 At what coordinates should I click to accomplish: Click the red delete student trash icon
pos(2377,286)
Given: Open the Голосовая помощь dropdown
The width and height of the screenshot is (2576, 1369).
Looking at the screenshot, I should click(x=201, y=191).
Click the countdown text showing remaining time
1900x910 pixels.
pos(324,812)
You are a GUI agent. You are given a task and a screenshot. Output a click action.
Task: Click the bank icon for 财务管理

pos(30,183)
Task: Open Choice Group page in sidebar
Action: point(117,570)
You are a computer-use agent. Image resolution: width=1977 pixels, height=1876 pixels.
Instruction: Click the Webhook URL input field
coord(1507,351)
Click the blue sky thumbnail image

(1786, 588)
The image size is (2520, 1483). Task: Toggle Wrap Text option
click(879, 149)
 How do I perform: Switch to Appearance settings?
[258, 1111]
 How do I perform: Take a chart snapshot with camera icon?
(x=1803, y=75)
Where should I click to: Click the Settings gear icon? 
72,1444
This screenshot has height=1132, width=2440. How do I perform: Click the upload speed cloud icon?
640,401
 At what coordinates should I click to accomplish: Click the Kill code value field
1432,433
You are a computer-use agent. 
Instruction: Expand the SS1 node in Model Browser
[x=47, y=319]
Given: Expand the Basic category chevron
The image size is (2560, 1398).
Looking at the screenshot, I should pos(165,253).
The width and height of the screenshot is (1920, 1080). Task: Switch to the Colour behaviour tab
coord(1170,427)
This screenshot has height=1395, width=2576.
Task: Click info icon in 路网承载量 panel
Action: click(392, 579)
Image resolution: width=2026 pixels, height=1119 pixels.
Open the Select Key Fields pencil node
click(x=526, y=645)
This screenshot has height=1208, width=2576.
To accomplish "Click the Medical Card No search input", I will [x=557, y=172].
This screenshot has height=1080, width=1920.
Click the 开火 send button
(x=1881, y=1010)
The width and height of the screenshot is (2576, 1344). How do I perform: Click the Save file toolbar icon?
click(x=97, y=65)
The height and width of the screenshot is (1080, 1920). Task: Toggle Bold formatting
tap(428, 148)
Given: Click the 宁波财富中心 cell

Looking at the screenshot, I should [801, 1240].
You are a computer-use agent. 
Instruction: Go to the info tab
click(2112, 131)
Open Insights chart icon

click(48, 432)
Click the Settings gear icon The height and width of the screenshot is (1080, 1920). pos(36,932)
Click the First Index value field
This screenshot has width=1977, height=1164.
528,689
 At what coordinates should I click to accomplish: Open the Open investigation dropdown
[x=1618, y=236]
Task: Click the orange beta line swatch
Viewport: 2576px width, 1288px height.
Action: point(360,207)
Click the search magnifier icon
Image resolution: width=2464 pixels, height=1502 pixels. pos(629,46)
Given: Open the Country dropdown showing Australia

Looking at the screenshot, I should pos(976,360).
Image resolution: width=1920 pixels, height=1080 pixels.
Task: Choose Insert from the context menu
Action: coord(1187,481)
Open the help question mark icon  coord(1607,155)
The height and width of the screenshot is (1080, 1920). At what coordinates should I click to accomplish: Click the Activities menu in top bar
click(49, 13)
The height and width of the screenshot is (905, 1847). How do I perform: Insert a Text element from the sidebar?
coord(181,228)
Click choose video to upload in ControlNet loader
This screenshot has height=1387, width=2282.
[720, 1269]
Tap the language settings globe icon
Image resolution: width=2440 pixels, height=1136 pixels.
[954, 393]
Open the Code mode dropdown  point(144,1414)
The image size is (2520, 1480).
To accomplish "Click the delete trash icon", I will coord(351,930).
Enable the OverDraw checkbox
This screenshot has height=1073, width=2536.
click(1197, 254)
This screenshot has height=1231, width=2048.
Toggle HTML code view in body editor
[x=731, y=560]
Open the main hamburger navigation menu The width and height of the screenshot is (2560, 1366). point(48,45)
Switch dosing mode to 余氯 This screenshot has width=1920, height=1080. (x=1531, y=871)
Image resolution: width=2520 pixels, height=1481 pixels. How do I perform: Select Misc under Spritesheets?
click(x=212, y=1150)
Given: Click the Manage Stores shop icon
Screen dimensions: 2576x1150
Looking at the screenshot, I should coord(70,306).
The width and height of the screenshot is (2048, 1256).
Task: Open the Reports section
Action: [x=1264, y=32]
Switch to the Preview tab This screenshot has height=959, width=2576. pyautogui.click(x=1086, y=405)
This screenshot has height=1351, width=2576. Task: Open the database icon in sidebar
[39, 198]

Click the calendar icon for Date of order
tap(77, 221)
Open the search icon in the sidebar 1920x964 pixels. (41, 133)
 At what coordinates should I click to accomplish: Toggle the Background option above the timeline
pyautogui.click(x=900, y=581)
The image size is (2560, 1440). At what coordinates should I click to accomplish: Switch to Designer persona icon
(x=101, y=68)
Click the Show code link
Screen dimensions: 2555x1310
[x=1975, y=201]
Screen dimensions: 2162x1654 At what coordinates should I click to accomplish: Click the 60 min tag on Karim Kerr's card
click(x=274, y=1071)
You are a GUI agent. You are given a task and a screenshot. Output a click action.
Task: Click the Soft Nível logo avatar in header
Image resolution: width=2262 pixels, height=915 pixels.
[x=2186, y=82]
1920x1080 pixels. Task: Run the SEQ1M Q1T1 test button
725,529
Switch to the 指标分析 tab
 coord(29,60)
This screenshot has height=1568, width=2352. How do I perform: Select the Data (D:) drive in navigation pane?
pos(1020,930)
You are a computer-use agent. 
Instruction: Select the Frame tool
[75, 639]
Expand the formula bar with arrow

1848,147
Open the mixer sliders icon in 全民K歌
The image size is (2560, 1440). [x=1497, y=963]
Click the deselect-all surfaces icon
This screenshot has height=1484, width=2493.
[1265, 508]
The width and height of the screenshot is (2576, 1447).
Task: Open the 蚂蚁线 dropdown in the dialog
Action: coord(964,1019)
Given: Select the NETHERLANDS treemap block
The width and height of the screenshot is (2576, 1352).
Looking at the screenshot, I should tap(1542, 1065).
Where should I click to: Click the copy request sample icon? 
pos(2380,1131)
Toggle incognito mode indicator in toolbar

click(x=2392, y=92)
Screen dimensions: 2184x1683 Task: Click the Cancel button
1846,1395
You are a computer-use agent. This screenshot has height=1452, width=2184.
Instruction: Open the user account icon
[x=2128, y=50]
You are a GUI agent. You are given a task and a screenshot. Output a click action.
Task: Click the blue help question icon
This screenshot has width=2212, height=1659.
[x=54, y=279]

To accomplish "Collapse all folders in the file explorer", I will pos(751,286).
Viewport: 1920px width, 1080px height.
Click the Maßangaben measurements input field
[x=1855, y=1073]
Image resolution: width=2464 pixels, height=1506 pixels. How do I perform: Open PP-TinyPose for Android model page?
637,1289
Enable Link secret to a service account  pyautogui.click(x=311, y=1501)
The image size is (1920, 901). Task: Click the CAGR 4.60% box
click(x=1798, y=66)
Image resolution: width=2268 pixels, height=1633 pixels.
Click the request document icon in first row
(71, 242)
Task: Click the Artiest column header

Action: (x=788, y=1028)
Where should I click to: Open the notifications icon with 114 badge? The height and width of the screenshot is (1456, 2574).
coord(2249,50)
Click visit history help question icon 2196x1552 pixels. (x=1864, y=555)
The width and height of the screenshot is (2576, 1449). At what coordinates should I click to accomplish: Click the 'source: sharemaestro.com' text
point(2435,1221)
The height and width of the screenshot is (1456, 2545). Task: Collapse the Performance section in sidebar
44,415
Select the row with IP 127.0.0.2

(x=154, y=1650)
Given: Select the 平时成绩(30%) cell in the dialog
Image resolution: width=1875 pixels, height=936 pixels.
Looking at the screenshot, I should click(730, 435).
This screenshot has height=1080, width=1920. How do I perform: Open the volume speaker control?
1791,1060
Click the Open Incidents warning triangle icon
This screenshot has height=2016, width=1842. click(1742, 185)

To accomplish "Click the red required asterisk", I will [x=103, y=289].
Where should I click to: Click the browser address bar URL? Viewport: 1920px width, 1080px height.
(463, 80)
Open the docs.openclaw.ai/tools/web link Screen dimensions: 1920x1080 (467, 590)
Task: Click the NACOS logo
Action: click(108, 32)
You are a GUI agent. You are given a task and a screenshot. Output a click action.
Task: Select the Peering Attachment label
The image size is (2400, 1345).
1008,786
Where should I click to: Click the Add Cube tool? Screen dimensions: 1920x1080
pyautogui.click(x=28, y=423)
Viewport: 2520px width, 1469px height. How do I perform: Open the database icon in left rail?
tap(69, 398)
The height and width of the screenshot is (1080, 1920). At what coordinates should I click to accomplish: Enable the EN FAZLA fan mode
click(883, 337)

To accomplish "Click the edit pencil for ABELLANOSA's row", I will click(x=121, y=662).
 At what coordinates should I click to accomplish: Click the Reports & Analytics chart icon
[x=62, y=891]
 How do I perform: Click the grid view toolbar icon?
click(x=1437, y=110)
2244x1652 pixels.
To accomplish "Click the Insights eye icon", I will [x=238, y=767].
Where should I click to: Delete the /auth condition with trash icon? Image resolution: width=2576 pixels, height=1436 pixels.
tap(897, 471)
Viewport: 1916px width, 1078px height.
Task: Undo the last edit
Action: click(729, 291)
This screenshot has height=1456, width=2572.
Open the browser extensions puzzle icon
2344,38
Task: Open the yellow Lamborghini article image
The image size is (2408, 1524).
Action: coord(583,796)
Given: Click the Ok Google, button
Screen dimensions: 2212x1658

···

ASSIGNMENT: Go through the data above and copy each line in which "help" appears.

TASK SOLUTION:
Open the help question mark icon  coord(1607,155)
Task: Click the blue help question icon
Click visit history help question icon 2196x1552 pixels. (x=1864, y=555)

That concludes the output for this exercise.